Tugas Anda :: Menurut kutipan tentang keperawatan anak, pada ilmu apa keperawatan anak akan berfokus di masa yang akan datang?

Kutipan Dokumen ::
-------

3. Pelayanan keperawatan anak berorientasi pada upaya penceghan penyakit dan meningkatkan derajat kesehatan bukan hanya mengobati anak yang sakit tujuannya adalah untuk menurunkan angka kesakitan dan kematian pada anak karena anak sebagai penerus bangsa.
4. Untuk mensejahterakan anak keperawatan selalu mengutamakan keperawatan anak. Anak yang sejahtera berarti anak yang tidak merasakan gangguan psikologis seperti rasa cemas, takut, maupun sejenisnya. Upaya unutk mensejahterakan anak, tidak terlepas dari perannya keluarga juga.
5. Sebagai bagian dari keluarga anak harus dilibatkan dalam pelayanan keperawatan hali ini harus disepakati antara keluarga, anak, dan tim kesehatan.
6. Tujuan keperawatan anak adalah untuk meningkatkan kematangan yang sehat bagi anak sebagai makhluk biopsikososial dan spiritual. Upaya kematangan pada anak adalah selalu memperhatikan lingkungan baik secara internal maupun eksternal karena kematangan anak sangat ditentukan dari lingkungan masyarakat.
7. Pada masa yang akan datang kecenderungan keperawatan anak akan berfokus pada ilmu tumbuh kembang, sebab ilmu ini akan mempelajari Aspek kebutuhan anak.

-------

Bahan yang Disediakan ::
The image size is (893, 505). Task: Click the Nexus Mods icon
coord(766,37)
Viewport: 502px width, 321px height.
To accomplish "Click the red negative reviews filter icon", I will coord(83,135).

-------

Kolom Jawaban :: Ilmu tumbuh kembang.